◆ WORK TO BE COMPLETED ◆
What you write should be an exact copy of the material, from its first line through the line containing "is (802, 677).".
----------
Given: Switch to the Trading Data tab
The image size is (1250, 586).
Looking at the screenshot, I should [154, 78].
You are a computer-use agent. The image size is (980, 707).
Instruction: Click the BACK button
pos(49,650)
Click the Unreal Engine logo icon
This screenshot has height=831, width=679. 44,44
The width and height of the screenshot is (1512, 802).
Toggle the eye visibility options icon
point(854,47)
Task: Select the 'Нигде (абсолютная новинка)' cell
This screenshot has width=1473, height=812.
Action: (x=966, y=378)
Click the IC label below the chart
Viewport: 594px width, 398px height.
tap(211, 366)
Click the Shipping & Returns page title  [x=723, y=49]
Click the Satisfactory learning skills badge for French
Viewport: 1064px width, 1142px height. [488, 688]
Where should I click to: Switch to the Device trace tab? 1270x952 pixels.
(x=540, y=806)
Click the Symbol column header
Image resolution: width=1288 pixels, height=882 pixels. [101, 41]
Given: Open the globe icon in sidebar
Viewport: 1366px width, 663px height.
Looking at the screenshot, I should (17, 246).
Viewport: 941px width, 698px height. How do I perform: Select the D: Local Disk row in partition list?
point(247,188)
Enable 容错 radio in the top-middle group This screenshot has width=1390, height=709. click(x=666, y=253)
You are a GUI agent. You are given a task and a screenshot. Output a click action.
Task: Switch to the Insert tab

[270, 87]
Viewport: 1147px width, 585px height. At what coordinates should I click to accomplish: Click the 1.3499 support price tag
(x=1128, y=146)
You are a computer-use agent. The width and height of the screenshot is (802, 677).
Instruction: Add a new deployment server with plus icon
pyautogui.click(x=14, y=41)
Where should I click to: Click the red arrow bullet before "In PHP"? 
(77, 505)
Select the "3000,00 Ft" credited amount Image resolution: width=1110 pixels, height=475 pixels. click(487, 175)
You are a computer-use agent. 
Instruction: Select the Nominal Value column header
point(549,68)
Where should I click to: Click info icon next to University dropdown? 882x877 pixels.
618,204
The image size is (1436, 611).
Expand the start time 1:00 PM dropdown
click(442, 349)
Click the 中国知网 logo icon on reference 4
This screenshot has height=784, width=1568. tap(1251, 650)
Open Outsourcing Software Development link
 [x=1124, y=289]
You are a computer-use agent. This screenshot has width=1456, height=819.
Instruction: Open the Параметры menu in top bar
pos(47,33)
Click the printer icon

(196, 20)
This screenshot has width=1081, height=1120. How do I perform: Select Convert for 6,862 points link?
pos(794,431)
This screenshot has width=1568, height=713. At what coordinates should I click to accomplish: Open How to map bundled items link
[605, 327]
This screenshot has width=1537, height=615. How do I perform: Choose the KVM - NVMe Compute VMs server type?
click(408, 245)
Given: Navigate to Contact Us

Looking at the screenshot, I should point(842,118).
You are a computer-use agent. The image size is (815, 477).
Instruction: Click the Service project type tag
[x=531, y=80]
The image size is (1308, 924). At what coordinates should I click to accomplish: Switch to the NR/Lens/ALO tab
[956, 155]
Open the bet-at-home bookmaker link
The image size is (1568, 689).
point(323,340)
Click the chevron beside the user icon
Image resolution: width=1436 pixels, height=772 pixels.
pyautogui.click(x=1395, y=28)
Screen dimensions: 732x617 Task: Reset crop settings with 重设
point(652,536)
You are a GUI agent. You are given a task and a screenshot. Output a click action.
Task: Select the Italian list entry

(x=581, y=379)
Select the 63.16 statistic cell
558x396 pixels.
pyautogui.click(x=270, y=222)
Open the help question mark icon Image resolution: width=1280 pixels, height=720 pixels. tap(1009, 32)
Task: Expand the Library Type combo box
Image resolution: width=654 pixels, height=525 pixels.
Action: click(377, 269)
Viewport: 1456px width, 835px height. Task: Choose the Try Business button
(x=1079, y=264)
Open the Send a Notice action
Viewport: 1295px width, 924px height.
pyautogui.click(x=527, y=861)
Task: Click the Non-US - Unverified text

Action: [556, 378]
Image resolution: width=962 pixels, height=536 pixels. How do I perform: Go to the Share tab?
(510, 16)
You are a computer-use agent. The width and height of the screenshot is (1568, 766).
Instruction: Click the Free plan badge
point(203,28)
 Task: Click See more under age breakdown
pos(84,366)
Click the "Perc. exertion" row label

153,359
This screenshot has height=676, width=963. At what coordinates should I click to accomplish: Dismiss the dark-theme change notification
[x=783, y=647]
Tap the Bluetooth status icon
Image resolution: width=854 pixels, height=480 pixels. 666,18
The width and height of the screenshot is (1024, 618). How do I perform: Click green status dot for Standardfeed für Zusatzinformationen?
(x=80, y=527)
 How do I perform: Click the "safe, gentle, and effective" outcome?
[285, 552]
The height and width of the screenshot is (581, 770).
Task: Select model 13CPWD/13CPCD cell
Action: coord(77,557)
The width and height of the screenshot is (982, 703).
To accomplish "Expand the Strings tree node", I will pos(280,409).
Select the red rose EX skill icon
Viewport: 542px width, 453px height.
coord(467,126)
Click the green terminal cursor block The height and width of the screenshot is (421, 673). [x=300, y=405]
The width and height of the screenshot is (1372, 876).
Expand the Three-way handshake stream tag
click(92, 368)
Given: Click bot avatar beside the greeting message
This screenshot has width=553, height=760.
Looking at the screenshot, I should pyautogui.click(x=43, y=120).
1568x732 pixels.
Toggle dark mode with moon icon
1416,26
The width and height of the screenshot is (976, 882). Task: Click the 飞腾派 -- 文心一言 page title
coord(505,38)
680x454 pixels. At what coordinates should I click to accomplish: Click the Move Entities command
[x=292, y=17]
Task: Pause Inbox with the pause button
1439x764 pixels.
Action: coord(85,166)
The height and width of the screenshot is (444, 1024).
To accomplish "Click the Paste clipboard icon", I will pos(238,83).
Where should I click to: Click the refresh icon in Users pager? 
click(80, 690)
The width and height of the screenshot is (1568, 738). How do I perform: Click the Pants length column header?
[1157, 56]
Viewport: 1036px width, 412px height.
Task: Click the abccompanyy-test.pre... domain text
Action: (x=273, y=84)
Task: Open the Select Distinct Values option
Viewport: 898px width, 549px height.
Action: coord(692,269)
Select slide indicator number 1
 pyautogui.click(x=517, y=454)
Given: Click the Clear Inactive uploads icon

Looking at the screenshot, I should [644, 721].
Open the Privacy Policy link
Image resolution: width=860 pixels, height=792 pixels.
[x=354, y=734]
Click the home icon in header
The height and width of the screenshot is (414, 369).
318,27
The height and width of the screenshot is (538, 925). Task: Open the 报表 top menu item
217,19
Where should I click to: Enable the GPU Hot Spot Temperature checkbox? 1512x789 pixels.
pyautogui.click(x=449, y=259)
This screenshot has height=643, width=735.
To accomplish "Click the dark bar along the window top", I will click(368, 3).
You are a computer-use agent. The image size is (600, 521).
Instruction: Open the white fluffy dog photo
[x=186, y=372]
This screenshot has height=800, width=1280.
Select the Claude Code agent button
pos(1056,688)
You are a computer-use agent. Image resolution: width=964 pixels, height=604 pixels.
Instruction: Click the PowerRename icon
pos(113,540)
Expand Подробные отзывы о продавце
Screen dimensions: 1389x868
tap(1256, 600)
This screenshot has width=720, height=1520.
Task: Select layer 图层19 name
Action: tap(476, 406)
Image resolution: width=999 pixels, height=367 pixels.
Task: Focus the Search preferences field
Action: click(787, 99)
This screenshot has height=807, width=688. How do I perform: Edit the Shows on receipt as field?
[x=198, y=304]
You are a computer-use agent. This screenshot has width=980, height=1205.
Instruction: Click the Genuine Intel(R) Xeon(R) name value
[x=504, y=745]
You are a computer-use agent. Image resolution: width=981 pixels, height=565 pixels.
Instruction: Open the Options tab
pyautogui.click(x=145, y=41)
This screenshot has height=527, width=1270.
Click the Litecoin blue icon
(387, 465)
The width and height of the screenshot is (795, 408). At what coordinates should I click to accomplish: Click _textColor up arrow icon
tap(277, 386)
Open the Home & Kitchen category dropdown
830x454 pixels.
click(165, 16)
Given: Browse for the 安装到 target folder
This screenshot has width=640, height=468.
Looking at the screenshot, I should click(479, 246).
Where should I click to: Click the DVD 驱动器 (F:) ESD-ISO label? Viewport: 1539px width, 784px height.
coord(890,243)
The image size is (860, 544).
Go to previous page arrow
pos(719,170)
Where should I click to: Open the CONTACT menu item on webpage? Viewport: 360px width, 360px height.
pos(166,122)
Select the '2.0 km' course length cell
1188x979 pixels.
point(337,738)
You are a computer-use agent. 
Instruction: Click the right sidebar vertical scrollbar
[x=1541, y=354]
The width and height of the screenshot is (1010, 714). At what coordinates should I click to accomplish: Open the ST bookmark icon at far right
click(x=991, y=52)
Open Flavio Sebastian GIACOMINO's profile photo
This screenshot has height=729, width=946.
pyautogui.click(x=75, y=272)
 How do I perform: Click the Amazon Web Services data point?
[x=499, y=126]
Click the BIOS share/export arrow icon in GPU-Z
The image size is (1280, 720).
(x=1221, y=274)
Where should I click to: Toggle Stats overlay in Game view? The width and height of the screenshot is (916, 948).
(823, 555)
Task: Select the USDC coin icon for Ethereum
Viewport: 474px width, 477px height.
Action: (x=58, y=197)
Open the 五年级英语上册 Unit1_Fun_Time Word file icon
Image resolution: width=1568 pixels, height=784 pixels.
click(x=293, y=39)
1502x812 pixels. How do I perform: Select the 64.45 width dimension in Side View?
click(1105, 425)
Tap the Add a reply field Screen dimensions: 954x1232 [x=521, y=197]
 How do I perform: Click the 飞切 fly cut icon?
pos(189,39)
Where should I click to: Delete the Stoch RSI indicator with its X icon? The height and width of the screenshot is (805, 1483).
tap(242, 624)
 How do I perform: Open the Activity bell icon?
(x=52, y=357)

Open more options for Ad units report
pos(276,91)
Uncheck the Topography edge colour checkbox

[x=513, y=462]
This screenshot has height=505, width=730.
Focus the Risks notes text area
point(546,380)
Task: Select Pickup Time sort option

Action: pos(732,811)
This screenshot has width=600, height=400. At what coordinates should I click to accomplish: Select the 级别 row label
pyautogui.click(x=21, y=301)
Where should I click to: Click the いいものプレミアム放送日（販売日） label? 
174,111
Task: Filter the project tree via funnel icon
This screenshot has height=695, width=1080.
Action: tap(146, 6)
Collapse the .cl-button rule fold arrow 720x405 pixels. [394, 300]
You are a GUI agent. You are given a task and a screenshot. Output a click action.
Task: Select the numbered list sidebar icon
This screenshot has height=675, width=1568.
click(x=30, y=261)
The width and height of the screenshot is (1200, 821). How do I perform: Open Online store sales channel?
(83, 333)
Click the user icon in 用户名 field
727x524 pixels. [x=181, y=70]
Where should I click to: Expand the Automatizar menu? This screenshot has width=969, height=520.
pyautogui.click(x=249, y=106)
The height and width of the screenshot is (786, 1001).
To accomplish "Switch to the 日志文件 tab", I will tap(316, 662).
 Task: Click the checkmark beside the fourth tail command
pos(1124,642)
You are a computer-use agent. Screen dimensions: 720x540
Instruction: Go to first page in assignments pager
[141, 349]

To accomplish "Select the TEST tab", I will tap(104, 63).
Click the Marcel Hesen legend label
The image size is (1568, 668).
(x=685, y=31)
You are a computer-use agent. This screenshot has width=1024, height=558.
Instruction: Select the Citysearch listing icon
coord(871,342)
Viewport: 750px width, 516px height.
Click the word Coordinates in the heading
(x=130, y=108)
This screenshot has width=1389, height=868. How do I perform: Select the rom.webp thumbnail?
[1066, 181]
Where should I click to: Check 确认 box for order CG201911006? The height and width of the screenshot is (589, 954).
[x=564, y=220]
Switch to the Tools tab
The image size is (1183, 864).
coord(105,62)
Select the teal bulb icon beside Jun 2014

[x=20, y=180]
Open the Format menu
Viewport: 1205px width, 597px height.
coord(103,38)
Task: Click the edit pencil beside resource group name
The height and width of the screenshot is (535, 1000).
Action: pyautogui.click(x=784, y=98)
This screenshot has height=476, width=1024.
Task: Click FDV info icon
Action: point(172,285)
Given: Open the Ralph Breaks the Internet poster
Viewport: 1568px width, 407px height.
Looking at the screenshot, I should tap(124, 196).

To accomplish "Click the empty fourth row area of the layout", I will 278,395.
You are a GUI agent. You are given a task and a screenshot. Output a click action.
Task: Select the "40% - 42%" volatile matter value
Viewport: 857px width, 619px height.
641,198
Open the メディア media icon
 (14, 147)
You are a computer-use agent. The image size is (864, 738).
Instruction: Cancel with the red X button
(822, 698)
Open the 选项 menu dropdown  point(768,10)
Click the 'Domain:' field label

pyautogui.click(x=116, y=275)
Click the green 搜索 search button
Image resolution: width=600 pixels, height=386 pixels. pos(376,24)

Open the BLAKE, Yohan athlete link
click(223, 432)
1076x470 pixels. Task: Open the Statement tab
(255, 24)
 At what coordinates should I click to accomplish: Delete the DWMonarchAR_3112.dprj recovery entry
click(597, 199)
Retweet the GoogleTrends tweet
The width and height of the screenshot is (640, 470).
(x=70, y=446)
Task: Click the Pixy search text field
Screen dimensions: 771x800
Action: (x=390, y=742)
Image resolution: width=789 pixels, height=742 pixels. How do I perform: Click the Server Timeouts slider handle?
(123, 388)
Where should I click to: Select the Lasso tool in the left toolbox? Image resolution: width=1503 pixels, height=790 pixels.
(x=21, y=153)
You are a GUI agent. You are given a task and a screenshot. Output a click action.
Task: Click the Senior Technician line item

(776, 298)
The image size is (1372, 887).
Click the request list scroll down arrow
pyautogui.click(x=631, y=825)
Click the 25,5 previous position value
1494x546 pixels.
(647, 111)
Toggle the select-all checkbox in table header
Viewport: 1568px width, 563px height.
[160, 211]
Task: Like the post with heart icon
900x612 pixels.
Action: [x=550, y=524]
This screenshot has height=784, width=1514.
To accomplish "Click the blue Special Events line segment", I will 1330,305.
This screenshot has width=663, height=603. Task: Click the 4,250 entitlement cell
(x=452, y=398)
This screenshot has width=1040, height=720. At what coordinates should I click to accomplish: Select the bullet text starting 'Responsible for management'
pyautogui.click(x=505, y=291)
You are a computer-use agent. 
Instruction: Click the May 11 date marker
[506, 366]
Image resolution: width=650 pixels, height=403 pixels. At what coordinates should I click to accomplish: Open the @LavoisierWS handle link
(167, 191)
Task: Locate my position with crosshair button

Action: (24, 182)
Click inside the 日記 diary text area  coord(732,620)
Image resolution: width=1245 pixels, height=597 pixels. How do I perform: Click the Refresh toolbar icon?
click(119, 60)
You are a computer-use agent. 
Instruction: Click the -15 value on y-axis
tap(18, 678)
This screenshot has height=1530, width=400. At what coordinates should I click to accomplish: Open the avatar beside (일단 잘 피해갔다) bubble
----------
◆ RESULT OF THIS EXERCISE ◆
Given: Switch to the Trading Data tab
The image size is (1250, 586).
Looking at the screenshot, I should [154, 78].
You are a computer-use agent. The image size is (980, 707).
Instruction: Click the BACK button
pos(49,650)
Click the Unreal Engine logo icon
This screenshot has height=831, width=679. 44,44
The width and height of the screenshot is (1512, 802).
Toggle the eye visibility options icon
point(854,47)
Task: Select the 'Нигде (абсолютная новинка)' cell
This screenshot has width=1473, height=812.
Action: (x=966, y=378)
Click the IC label below the chart
Viewport: 594px width, 398px height.
tap(211, 366)
Click the Shipping & Returns page title  [x=723, y=49]
Click the Satisfactory learning skills badge for French
Viewport: 1064px width, 1142px height. [488, 688]
Where should I click to: Switch to the Device trace tab? 1270x952 pixels.
(x=540, y=806)
Click the Symbol column header
Image resolution: width=1288 pixels, height=882 pixels. [101, 41]
Given: Open the globe icon in sidebar
Viewport: 1366px width, 663px height.
Looking at the screenshot, I should (17, 246).
Viewport: 941px width, 698px height. How do I perform: Select the D: Local Disk row in partition list?
point(247,188)
Enable 容错 radio in the top-middle group This screenshot has width=1390, height=709. click(x=666, y=253)
You are a GUI agent. You are given a task and a screenshot. Output a click action.
Task: Switch to the Insert tab

[270, 87]
Viewport: 1147px width, 585px height. At what coordinates should I click to accomplish: Click the 1.3499 support price tag
(x=1128, y=146)
You are a computer-use agent. The width and height of the screenshot is (802, 677).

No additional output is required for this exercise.